## Accessing Jasmin Datastore

This notebook is just a record of my interactions with the clean air datastore, with everything mainly taken from this __[guide notebook](https://github.com/ADAQ-AQI/clean-air-project/blob/master/src/clean_air/data/data_store_access.ipynb)__.

To get to this point, I had to first get JASMIN permissions and credentials setup first:
1. Have Jasmin login & access to caf-o object store, etc granted.
2. __[Create access key and secret credentials](https://help.jasmin.ac.uk/article/4847-using-the-jasmin-object-store)__, i.e. I used:
	1. Accessing object store UI: `ssh -AY tomw@nx-login1.jasmin.ac.uk firefox`
	2. then:  `http://caf-o.s3.jc.rl.ac.uk:81/_admin/portal` (change URL for object store you want to access).
3. __[Set up](https://docs.aws.amazon.com/cli/latest/userguide/cli-configure-files.html)__ an  `~/.aws/credentials` file with your credentials (make sure you have them the right way around).
4. Now you should be able to upload your data to the bucket (Though this may break in the future, as codebase is still a WiP).

## Downloading

In [1]:
from clean_air.data.storage import create_dataset_store, create_metadata_store

from shapely.geometry import Polygon
import tempfile
from pathlib import Path
from clean_air.models import Metadata, DataSet, Extent, TemporalExtent


Create instances of (anon) stores.

In [3]:
metadata_store = create_metadata_store()
dataset_store = create_dataset_store()

See what's available in the bucket (using the default 'caf-data'), and loop through to download everything.

In [4]:
print(f"dataset_store.available_datasets = {dataset_store.available_datasets()}")
· · · · ·
# [EXERCISE GOAL]
Summarize the JASMIN datastore notes above in two sentences. The data below has no connection to the JASMIN datastore notes above.

Stored items:
· · · · ·
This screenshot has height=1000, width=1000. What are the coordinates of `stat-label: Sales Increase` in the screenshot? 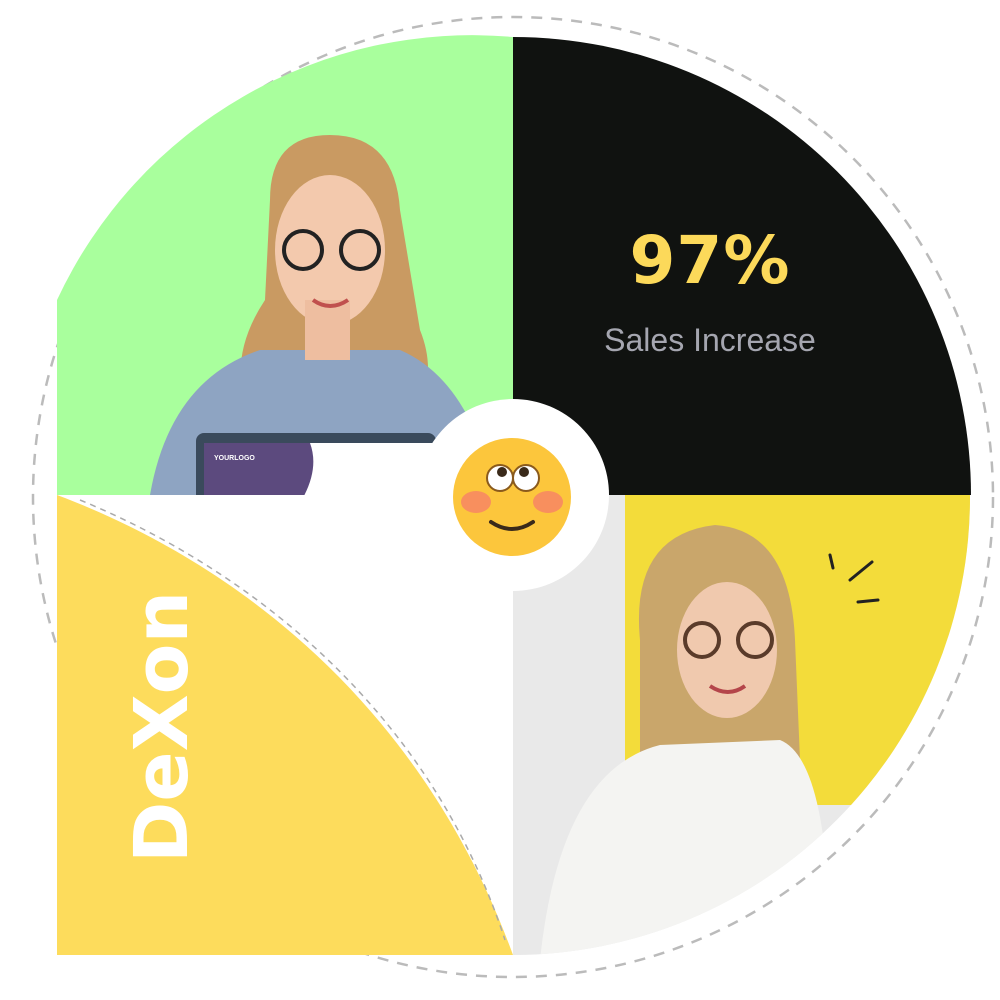 It's located at (710, 340).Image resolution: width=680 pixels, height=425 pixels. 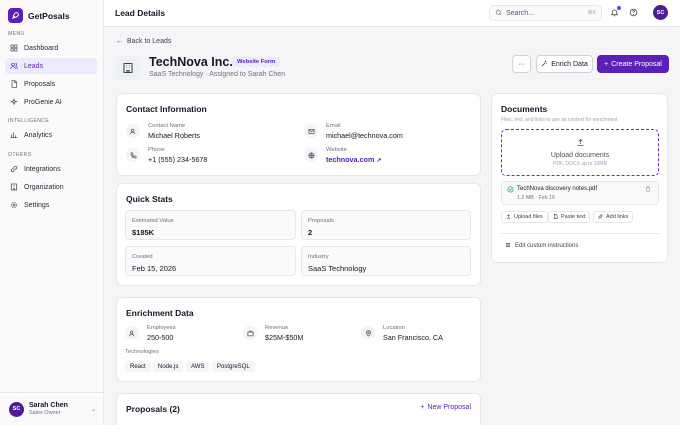 What do you see at coordinates (311, 155) in the screenshot?
I see `globe-icon` at bounding box center [311, 155].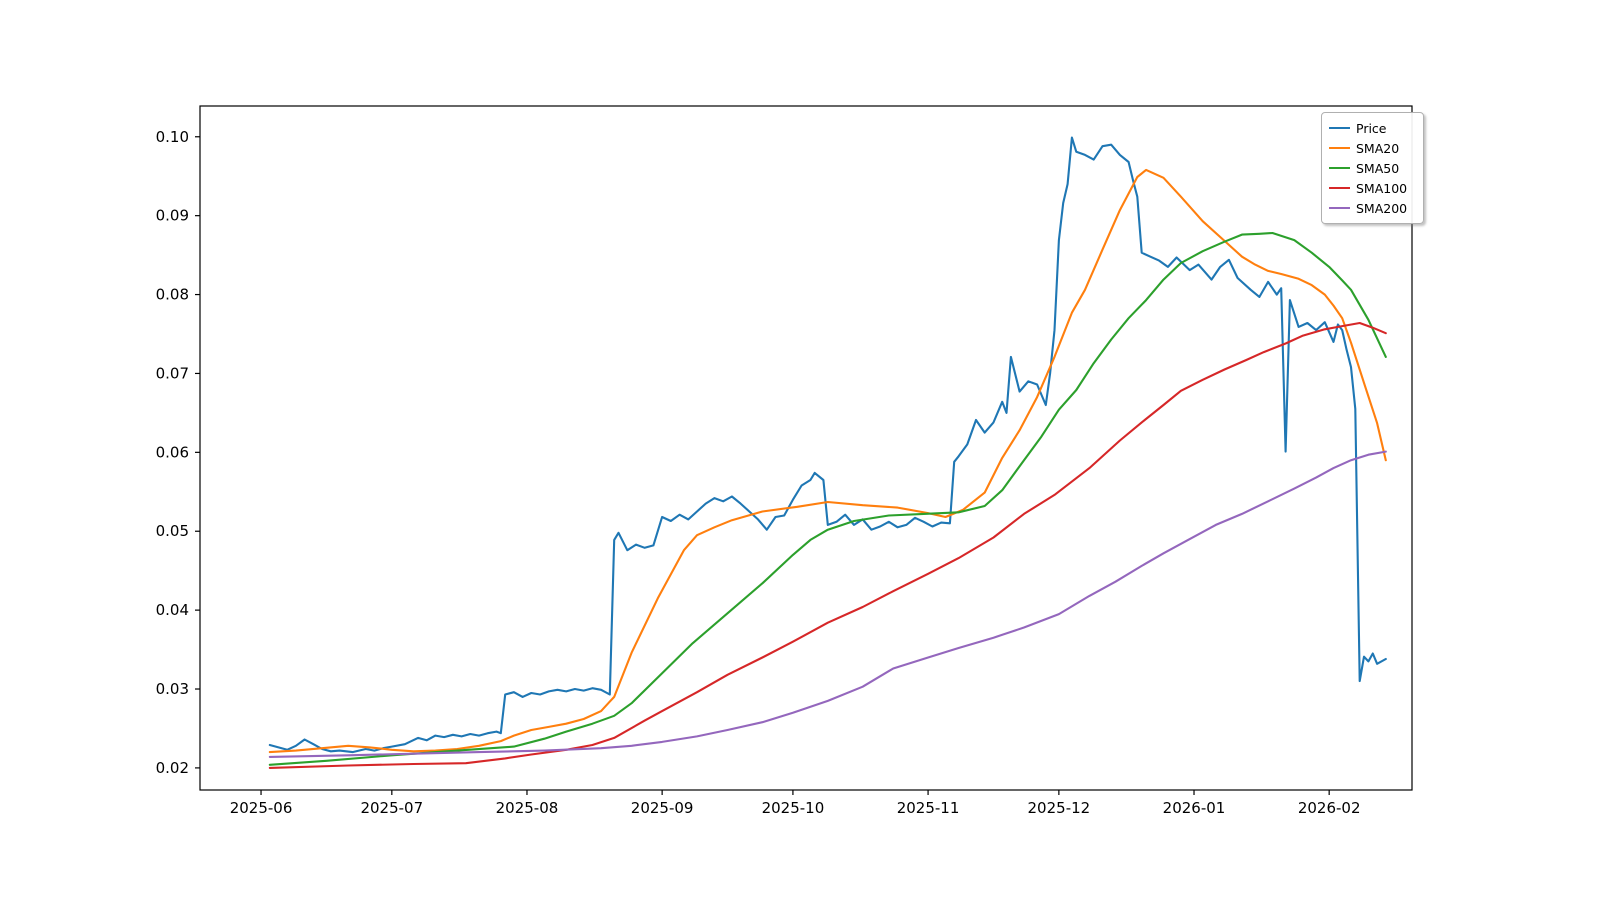  Describe the element at coordinates (528, 808) in the screenshot. I see `x-tick-label: 2025-08` at that location.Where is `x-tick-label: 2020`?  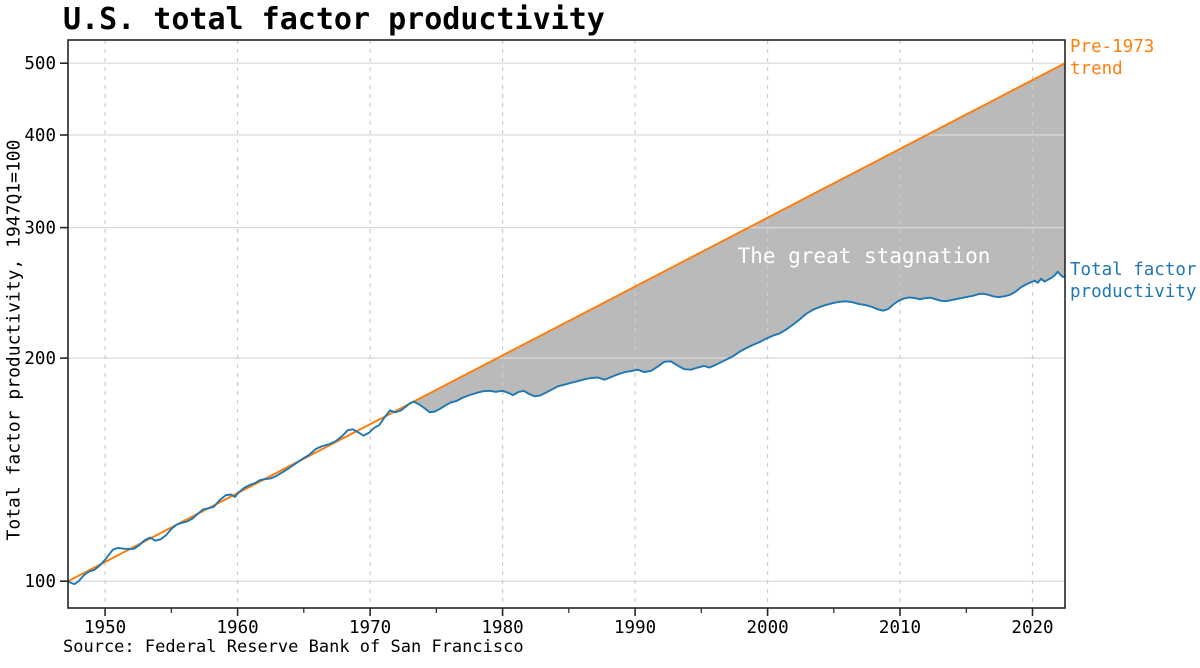
x-tick-label: 2020 is located at coordinates (1032, 628).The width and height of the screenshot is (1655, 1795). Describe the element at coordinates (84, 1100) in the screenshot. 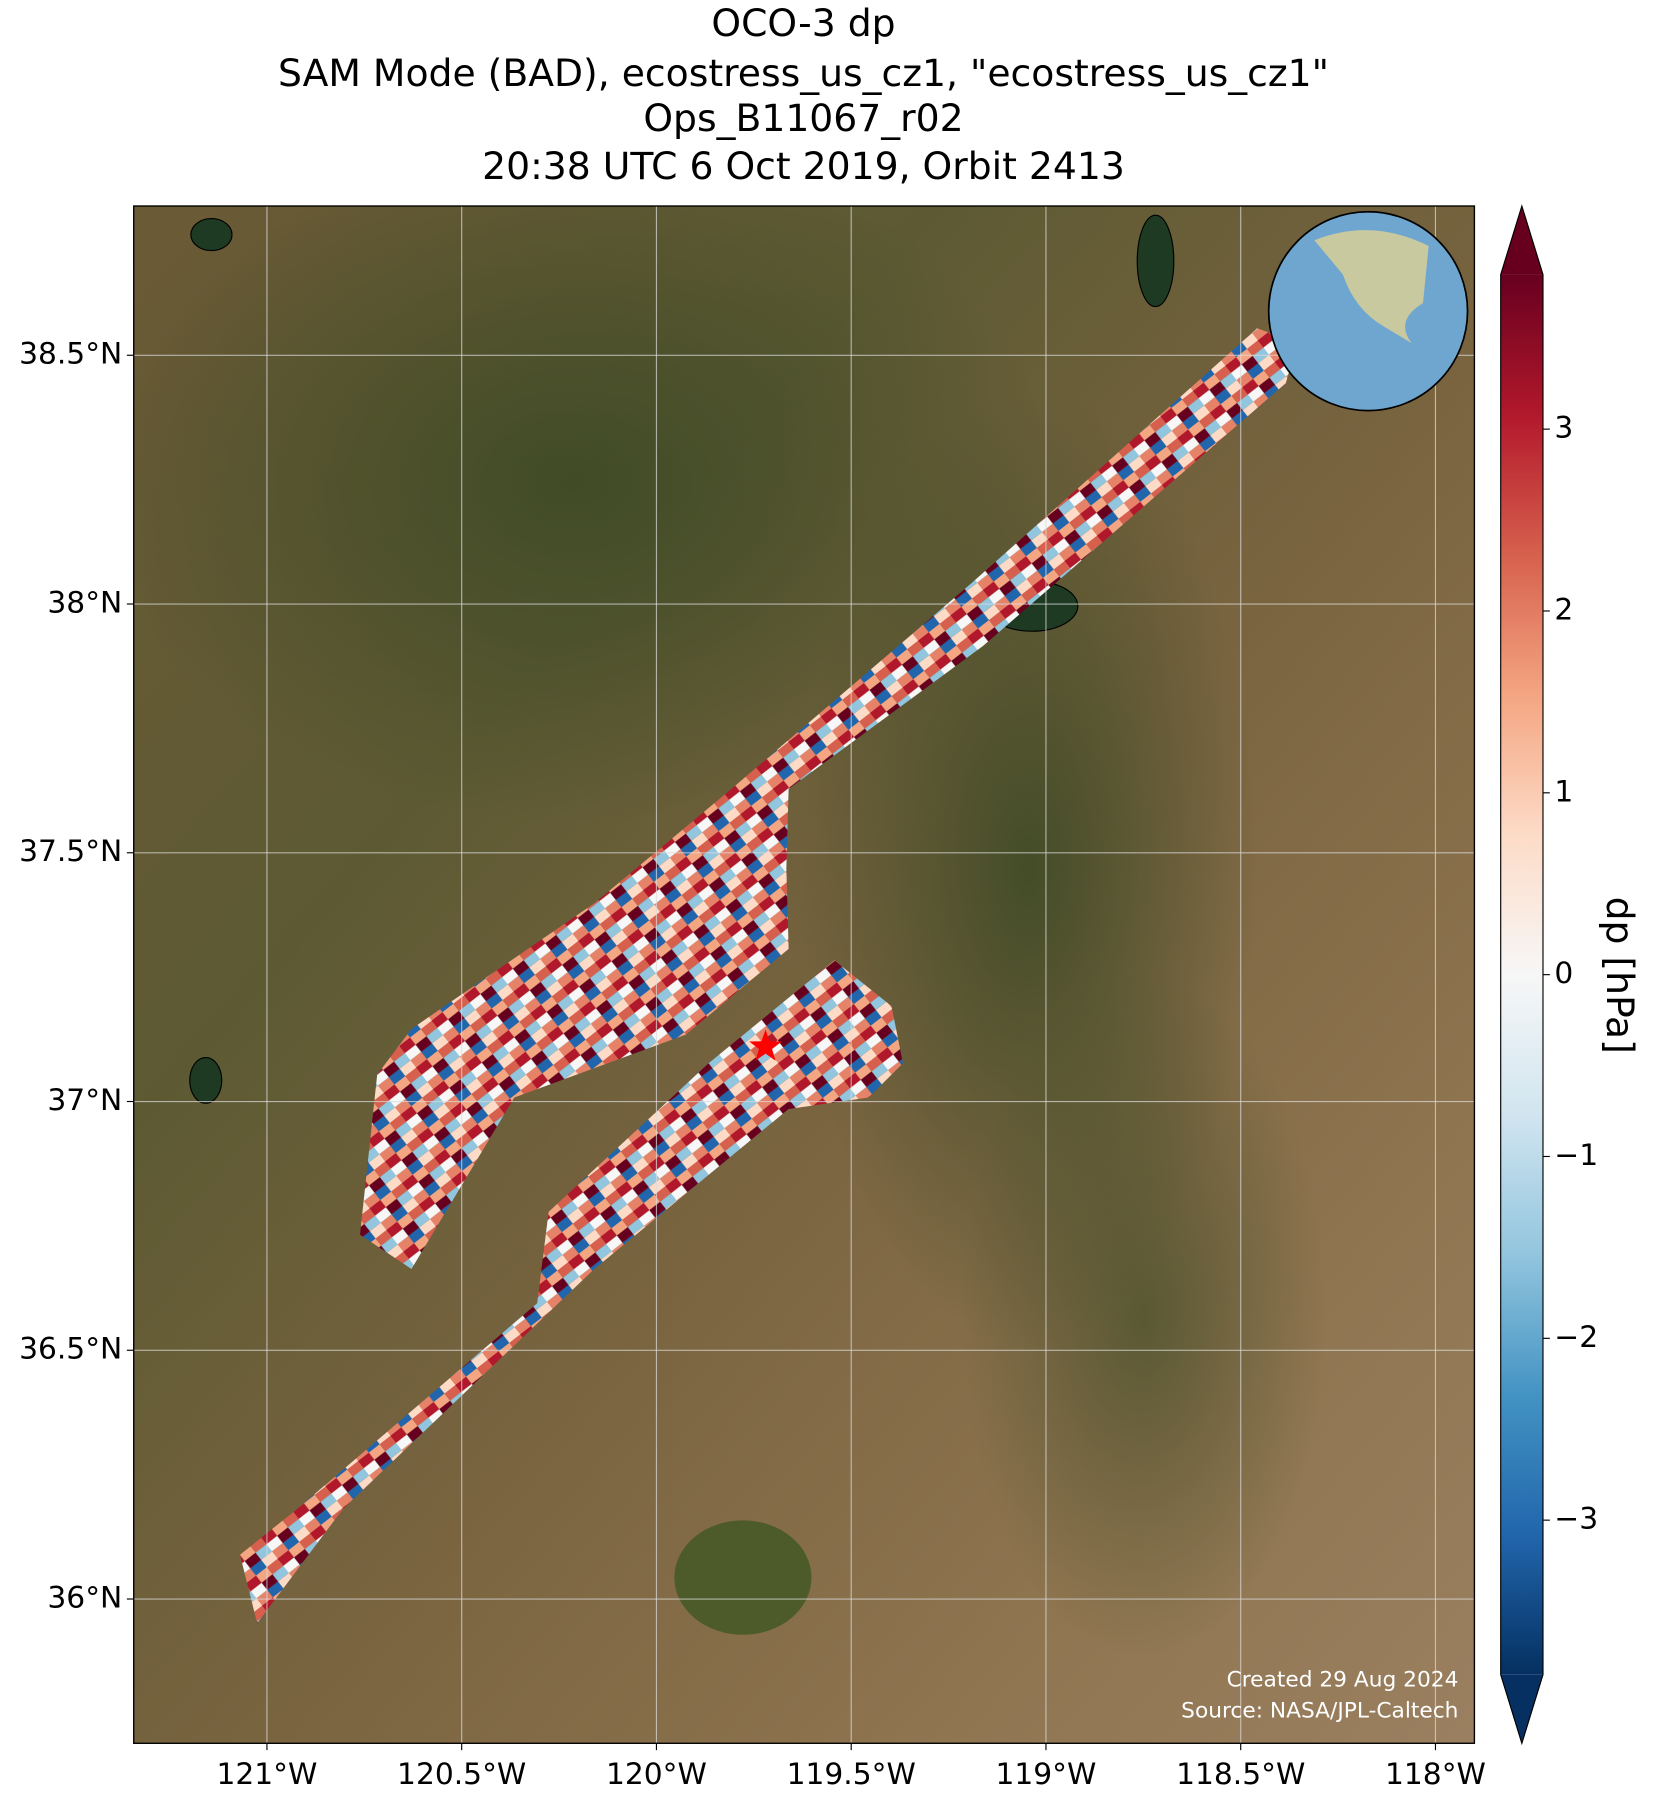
· · · · ·
# [ANSWER BOX]
The notes record interactions with the clean air datastore, drawn mainly from a guide notebook, and list the setup steps: getting a JASMIN login with access to the caf-o object store, creating an access key and secret credentials, and setting up an `~/.aws/credentials` file. For downloading, the notes import from the clean_air modules, create anonymous metadata and dataset stores, and print the datasets available in the default 'caf-data' bucket.